The data below is to be set down again exactly as written.

-------- Dataset

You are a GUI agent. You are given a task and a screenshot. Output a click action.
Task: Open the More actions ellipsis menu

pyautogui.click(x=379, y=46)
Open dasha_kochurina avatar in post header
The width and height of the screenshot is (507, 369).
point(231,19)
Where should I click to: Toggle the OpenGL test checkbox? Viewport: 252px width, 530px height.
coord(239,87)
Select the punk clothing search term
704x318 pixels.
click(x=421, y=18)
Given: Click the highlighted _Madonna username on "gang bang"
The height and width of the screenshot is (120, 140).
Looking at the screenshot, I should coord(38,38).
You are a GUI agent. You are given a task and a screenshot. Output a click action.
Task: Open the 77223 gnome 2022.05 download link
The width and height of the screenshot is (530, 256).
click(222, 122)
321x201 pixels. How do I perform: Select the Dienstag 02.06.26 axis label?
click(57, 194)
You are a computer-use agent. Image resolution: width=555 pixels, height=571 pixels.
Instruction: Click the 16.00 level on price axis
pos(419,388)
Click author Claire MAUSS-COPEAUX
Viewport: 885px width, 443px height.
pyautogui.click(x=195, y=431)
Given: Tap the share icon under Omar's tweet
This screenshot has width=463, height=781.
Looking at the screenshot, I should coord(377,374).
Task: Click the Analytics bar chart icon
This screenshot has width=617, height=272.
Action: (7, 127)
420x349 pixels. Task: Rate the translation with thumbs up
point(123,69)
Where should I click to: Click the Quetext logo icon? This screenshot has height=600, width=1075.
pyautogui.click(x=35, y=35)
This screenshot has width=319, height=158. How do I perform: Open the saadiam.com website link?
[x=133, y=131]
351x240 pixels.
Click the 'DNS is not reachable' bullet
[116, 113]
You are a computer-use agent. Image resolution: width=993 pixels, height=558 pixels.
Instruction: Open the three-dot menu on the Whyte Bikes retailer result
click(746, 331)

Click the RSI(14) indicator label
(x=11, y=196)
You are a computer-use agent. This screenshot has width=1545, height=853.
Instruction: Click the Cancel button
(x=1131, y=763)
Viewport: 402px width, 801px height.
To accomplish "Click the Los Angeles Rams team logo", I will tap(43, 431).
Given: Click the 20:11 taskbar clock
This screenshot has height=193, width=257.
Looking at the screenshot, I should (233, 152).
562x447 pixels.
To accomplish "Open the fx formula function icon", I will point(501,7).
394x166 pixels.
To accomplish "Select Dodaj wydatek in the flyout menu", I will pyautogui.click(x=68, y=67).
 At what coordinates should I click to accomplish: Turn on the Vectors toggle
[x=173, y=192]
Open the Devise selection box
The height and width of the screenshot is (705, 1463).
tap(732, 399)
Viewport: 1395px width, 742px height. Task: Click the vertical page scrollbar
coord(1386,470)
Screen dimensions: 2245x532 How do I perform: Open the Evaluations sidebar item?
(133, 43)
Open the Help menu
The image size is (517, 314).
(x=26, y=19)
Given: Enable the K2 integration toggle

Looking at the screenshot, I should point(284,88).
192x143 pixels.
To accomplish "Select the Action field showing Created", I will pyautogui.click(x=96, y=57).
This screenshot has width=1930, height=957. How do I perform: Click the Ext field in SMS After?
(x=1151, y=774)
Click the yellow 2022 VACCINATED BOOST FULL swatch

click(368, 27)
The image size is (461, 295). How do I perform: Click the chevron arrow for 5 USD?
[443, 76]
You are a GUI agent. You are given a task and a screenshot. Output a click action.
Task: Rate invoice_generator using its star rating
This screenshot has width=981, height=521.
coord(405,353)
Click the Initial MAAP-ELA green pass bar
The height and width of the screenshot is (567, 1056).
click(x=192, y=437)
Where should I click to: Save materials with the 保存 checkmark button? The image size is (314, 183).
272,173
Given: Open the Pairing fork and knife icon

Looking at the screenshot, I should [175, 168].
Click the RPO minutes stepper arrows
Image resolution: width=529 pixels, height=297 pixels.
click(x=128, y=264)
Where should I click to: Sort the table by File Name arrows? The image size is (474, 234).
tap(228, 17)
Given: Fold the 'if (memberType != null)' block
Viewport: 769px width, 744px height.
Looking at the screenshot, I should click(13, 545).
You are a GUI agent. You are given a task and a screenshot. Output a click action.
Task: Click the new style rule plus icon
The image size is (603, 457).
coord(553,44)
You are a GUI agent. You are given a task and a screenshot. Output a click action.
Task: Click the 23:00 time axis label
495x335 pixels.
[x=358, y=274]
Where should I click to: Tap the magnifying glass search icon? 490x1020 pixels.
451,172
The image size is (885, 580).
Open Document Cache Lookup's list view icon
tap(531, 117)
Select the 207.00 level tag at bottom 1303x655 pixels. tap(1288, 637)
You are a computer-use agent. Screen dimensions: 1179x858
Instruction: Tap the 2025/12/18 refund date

----------------

▸ Answer space:
You are a GUI agent. You are given a task and a screenshot. Output a click action.
Task: Open the More actions ellipsis menu

pyautogui.click(x=379, y=46)
Open dasha_kochurina avatar in post header
The width and height of the screenshot is (507, 369).
point(231,19)
Where should I click to: Toggle the OpenGL test checkbox? Viewport: 252px width, 530px height.
coord(239,87)
Select the punk clothing search term
704x318 pixels.
click(x=421, y=18)
Given: Click the highlighted _Madonna username on "gang bang"
The height and width of the screenshot is (120, 140).
Looking at the screenshot, I should coord(38,38).
You are a GUI agent. You are given a task and a screenshot. Output a click action.
Task: Open the 77223 gnome 2022.05 download link
The width and height of the screenshot is (530, 256).
click(222, 122)
321x201 pixels. How do I perform: Select the Dienstag 02.06.26 axis label?
click(57, 194)
You are a computer-use agent. Image resolution: width=555 pixels, height=571 pixels.
Instruction: Click the 16.00 level on price axis
pos(419,388)
Click author Claire MAUSS-COPEAUX
Viewport: 885px width, 443px height.
pyautogui.click(x=195, y=431)
Given: Tap the share icon under Omar's tweet
This screenshot has width=463, height=781.
Looking at the screenshot, I should coord(377,374).
Task: Click the Analytics bar chart icon
This screenshot has width=617, height=272.
Action: (7, 127)
420x349 pixels. Task: Rate the translation with thumbs up
point(123,69)
Where should I click to: Click the Quetext logo icon? This screenshot has height=600, width=1075.
pyautogui.click(x=35, y=35)
This screenshot has width=319, height=158. How do I perform: Open the saadiam.com website link?
[x=133, y=131]
351x240 pixels.
Click the 'DNS is not reachable' bullet
[116, 113]
You are a computer-use agent. Image resolution: width=993 pixels, height=558 pixels.
Instruction: Open the three-dot menu on the Whyte Bikes retailer result
click(746, 331)

Click the RSI(14) indicator label
(x=11, y=196)
You are a computer-use agent. This screenshot has width=1545, height=853.
Instruction: Click the Cancel button
(x=1131, y=763)
Viewport: 402px width, 801px height.
To accomplish "Click the Los Angeles Rams team logo", I will tap(43, 431).
Given: Click the 20:11 taskbar clock
This screenshot has height=193, width=257.
Looking at the screenshot, I should (233, 152).
562x447 pixels.
To accomplish "Open the fx formula function icon", I will point(501,7).
394x166 pixels.
To accomplish "Select Dodaj wydatek in the flyout menu", I will pyautogui.click(x=68, y=67).
 At what coordinates should I click to accomplish: Turn on the Vectors toggle
[x=173, y=192]
Open the Devise selection box
The height and width of the screenshot is (705, 1463).
tap(732, 399)
Viewport: 1395px width, 742px height. Task: Click the vertical page scrollbar
coord(1386,470)
Screen dimensions: 2245x532 How do I perform: Open the Evaluations sidebar item?
(133, 43)
Open the Help menu
The image size is (517, 314).
(x=26, y=19)
Given: Enable the K2 integration toggle

Looking at the screenshot, I should point(284,88).
192x143 pixels.
To accomplish "Select the Action field showing Created", I will pyautogui.click(x=96, y=57).
This screenshot has width=1930, height=957. How do I perform: Click the Ext field in SMS After?
(x=1151, y=774)
Click the yellow 2022 VACCINATED BOOST FULL swatch

click(368, 27)
The image size is (461, 295). How do I perform: Click the chevron arrow for 5 USD?
[443, 76]
You are a GUI agent. You are given a task and a screenshot. Output a click action.
Task: Rate invoice_generator using its star rating
This screenshot has width=981, height=521.
coord(405,353)
Click the Initial MAAP-ELA green pass bar
The height and width of the screenshot is (567, 1056).
click(x=192, y=437)
Where should I click to: Save materials with the 保存 checkmark button? The image size is (314, 183).
272,173
Given: Open the Pairing fork and knife icon

Looking at the screenshot, I should [175, 168].
Click the RPO minutes stepper arrows
Image resolution: width=529 pixels, height=297 pixels.
click(x=128, y=264)
Where should I click to: Sort the table by File Name arrows? The image size is (474, 234).
tap(228, 17)
Given: Fold the 'if (memberType != null)' block
Viewport: 769px width, 744px height.
Looking at the screenshot, I should click(13, 545).
You are a GUI agent. You are given a task and a screenshot. Output a click action.
Task: Click the new style rule plus icon
The image size is (603, 457).
coord(553,44)
You are a GUI agent. You are given a task and a screenshot. Output a click action.
Task: Click the 23:00 time axis label
495x335 pixels.
[x=358, y=274]
Where should I click to: Tap the magnifying glass search icon? 490x1020 pixels.
451,172
The image size is (885, 580).
Open Document Cache Lookup's list view icon
tap(531, 117)
Select the 207.00 level tag at bottom 1303x655 pixels. tap(1288, 637)
You are a computer-use agent. Screen dimensions: 1179x858
Instruction: Tap the 2025/12/18 refund date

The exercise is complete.